● **Document extract**:

Administrative and Government Law

What Is NORDEFCO? Members, Structure, and Cooperation

NORDEFCO connects the Nordic countries through shared defence cooperation, covering everything from joint procurement to Arctic security.

Nordic Defence Cooperation (NORDEFCO) is a five-nation military partnership among Denmark, Finland, Iceland, Norway, and Sweden that coordinates defense planning, joint procurement, and military training across Northern Europe. Established in 2009 through a Memorandum of Understanding, the framework merged three earlier Nordic defense initiatives into a single structure designed to reduce costs and strengthen interoperability among the member states’ armed forces. Since Finland and Sweden joined NATO in 2023 and 2024, NORDEFCO has evolved from a cooperation vehicle among a mix of allied and non-aligned nations into a platform where five NATO allies coordinate regional defense within the broader Atlantic alliance.

Member States and the 2026 Presidency

The five member states are Denmark, Finland, Iceland, Norway, and Sweden.1NORDEFCO. About NORDEFCO Iceland is unique among the group because it maintains no standing military, though it contributes through its coast guard, airspace surveillance, and participation in policy discussions. Each country takes a turn chairing the organization for one calendar year. The chairing nation drafts the annual work plan, sets strategic priorities, hosts key meetings, and represents NORDEFCO in external diplomatic engagements.

Norway holds the NORDEFCO chair in 2026. At a ministerial meeting in Trøndelag in May 2026, the Nordic defense ministers placed particular emphasis on cross-border force movement, cooperation in the air domain, and countering drone threats.2Government of Norway. Joint Statement – Nordic Defence Cooperation Norwegian Minister of Defence Tore O. Sandvik has described the overarching ambition as making the Nordic region “the most integrated region in Europe in terms of defence.”3The Barents Observer. We Want to Be Europe’s Most Integrated Region in Terms of Defence This rotating leadership model ensures each member state shapes the agenda in turn, so the diverse security concerns across the Nordic region get regular attention at the top level.

Political and Military Structure

NORDEFCO operates on two tiers: a political level and a military level, each with distinct decision-making responsibilities.

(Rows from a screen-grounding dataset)

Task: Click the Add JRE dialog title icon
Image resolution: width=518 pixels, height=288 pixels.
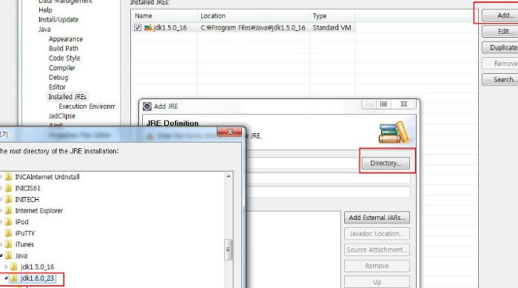Action: click(x=147, y=106)
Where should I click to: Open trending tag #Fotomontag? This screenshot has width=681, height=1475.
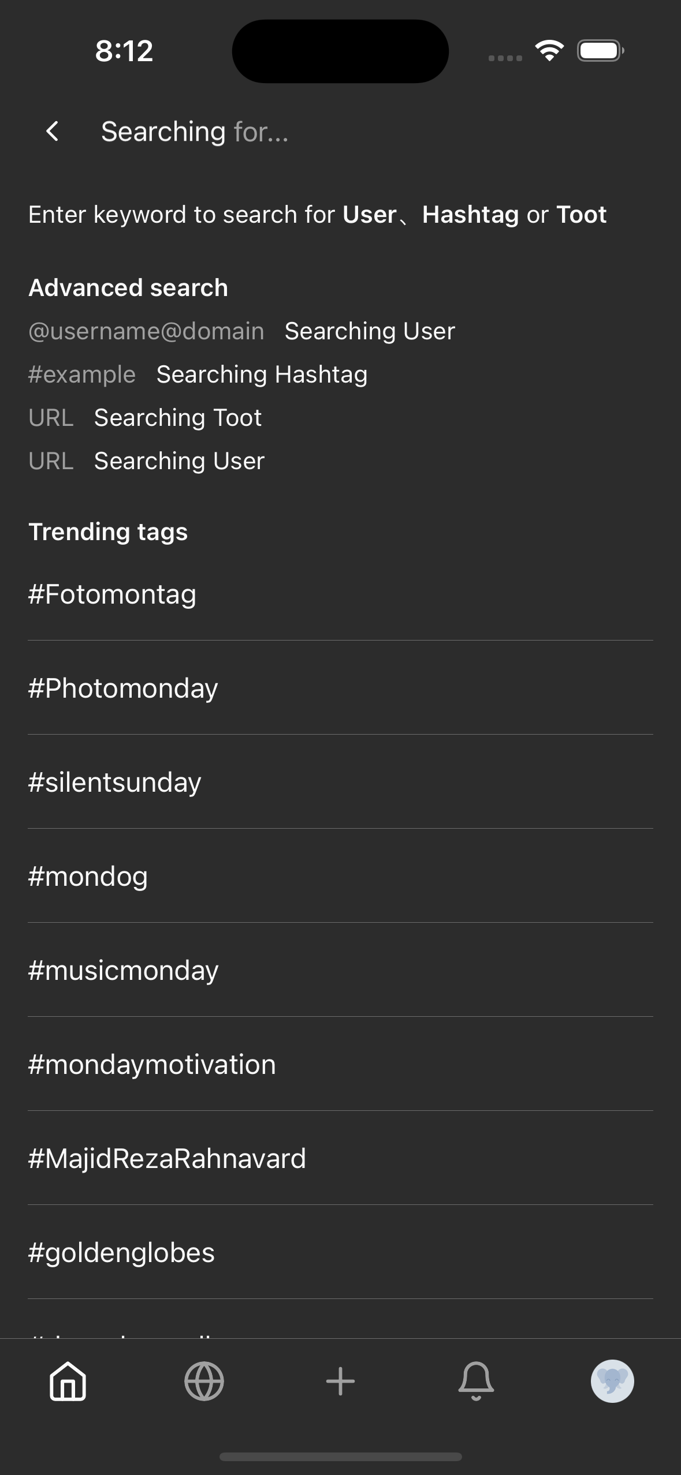(x=113, y=594)
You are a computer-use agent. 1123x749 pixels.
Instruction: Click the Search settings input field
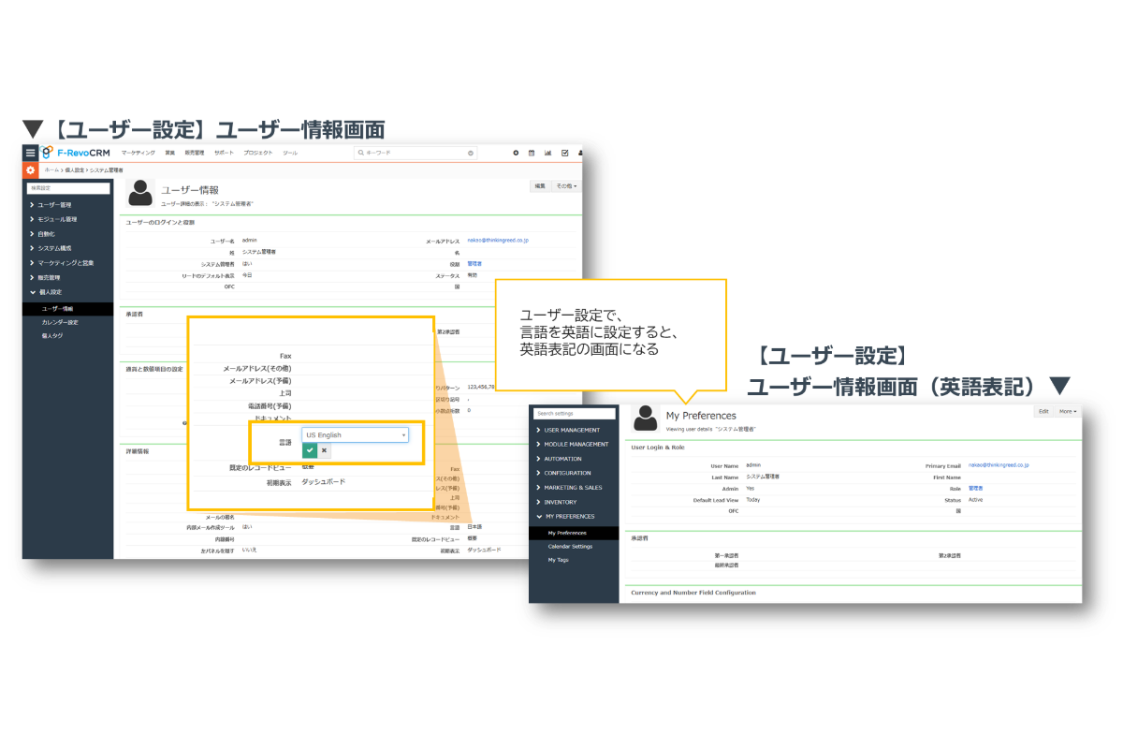point(574,413)
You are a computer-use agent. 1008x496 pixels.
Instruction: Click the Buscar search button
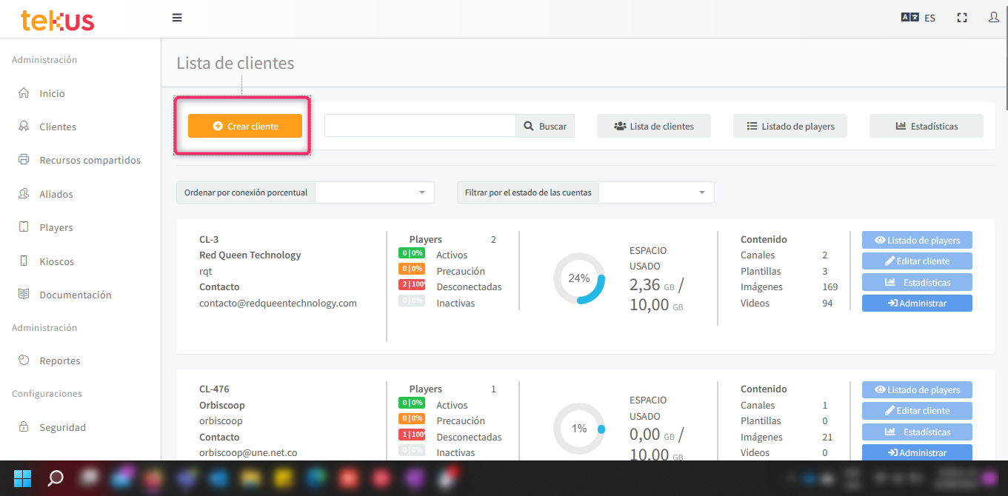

● **Exercise set**:
1) In the text on NORDEFCO, which year was the framework established?
2) Rewrite the NORDEFCO text between "The five member" and "external diplomatic engagements.", inclusive, with "annual" changed to "yearly".
You won't need the records for any of this.

● **Outputs**:
1) 2009

2)
The five member states are Denmark, Finland, Iceland, Norway, and Sweden.1NORDEFCO. About NORDEFCO Iceland is unique among the group because it maintains no standing military, though it contributes through its coast guard, airspace surveillance, and participation in policy discussions. Each country takes a turn chairing the organization for one calendar year. The chairing nation drafts the yearly work plan, sets strategic priorities, hosts key meetings, and represents NORDEFCO in external diplomatic engagements.